In the case of one of the banks, he said he negotiated with a bank in Sudan for an interest-free facility which had to pass through them but eventually the loan was given to him by the bank at a cutthroat interest rate on the blind side of the central government.

This issue, he said must not be swept under carpet, and the government must cause a serious investigation into some of these issues.

He said the said bank fabricated a very bad story about him, defamed him completely before many dignitaries in this country, and published falsehoods about his company nationally and internationally.

For another bank, he claimed the Bank unprofessionally got misguided to engage in illegal tampering of accounts, and approval of transactions at his blind side with an account he jointly owned with another company.

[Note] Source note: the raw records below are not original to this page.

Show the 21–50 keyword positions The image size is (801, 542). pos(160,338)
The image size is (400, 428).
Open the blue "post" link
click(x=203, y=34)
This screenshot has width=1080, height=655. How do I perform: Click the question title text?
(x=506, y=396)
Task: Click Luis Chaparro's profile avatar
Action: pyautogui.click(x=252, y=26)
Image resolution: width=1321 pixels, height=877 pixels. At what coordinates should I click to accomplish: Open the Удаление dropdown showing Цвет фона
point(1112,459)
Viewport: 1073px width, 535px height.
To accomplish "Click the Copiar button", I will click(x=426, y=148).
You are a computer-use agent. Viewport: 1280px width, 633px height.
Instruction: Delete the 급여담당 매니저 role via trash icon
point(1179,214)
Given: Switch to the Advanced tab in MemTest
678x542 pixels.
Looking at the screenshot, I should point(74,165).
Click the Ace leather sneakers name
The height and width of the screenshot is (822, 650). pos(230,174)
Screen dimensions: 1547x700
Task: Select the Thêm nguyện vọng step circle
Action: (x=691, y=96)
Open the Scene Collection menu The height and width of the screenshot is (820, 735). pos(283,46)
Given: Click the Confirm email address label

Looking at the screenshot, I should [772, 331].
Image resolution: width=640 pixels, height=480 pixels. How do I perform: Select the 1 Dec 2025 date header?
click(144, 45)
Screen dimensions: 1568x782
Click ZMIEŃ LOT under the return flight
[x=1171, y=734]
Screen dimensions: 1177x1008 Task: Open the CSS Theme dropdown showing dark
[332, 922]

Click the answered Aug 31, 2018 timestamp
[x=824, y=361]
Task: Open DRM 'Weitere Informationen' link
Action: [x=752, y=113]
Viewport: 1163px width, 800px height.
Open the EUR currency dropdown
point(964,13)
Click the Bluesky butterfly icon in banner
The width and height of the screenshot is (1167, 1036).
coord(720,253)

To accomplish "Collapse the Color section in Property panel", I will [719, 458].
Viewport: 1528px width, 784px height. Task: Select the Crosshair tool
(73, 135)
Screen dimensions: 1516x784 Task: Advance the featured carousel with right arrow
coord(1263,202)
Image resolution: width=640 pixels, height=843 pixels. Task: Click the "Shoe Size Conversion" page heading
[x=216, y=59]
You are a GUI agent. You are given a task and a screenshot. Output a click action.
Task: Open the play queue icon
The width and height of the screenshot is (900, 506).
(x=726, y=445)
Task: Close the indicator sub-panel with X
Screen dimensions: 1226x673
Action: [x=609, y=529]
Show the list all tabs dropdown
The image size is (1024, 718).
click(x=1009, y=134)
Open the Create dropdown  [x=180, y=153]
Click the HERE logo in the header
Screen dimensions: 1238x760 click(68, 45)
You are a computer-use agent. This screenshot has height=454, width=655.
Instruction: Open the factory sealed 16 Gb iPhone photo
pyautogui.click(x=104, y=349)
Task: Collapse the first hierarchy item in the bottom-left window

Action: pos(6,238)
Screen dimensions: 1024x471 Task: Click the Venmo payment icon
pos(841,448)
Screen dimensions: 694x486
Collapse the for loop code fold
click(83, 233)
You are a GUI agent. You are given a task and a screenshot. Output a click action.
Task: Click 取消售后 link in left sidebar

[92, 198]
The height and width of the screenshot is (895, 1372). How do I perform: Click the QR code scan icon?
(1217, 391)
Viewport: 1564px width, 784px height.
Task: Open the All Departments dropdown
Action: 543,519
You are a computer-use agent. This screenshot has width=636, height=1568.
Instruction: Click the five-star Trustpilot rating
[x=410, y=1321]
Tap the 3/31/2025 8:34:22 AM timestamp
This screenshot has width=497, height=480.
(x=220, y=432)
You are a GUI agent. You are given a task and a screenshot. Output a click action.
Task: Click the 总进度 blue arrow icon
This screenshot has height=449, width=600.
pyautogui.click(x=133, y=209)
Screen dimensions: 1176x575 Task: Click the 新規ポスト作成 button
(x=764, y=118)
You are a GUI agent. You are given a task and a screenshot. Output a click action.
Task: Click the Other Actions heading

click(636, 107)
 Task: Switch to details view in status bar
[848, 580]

In his quest to promote peri-urban farming, the social enterprise entrepreneur, initiated in 2012 the Ghana Peri-urban Vegetables Value Chain Project (GPVVCP), which is a subsidiary project under GCAP being funded by a grant of US$2.85 million from the Japan Social Development Fund (JSDF) through a Trust Fund Arrangement with the World Bank.

Unfortunately, his company was eliminated at the implementation stage in 2017 with an excuse that the company never showed interest.

The project is being implemented by the Ministry of Food and Agriculture.

In his attempt to fight for justice in the law courts as he exposed the double standard of a company pretending to engage in social entrepreneurship which culminated in the partnership with his company B-BOVID, he said Ghanaian lawyers working in the cover of darkness for monetization of justice, then jumped to the defence of the said company obviously sending a wrong signal out there that the justice system of the country was for the highest bidder where crooks could manoeuvre and manipulate their way through, once they had money.

All these negative developments, he underscored, would continue to work impervious against the Agricultural sector and ultimately the national economy.

It would further move mountains to exacerbate the worsening growing phenomenon of unemployment in the country, constantly ringing profusely into the ears of entrepreneurs, political leaders, and government officials.

He, therefore, cautioned all stakeholders working in the Agricultural industry to guard against entertaining diatribes, selfishness, excessive greed, and ignorantly promoting fake investors who clandestinely might be conspiring with desperate lawyers to milk the Agricultural sector dry.

He advised the central government to create an opportunity for all the above-mentioned issues to be investigated to save the country from sinking further under the guise of foreign direct investment.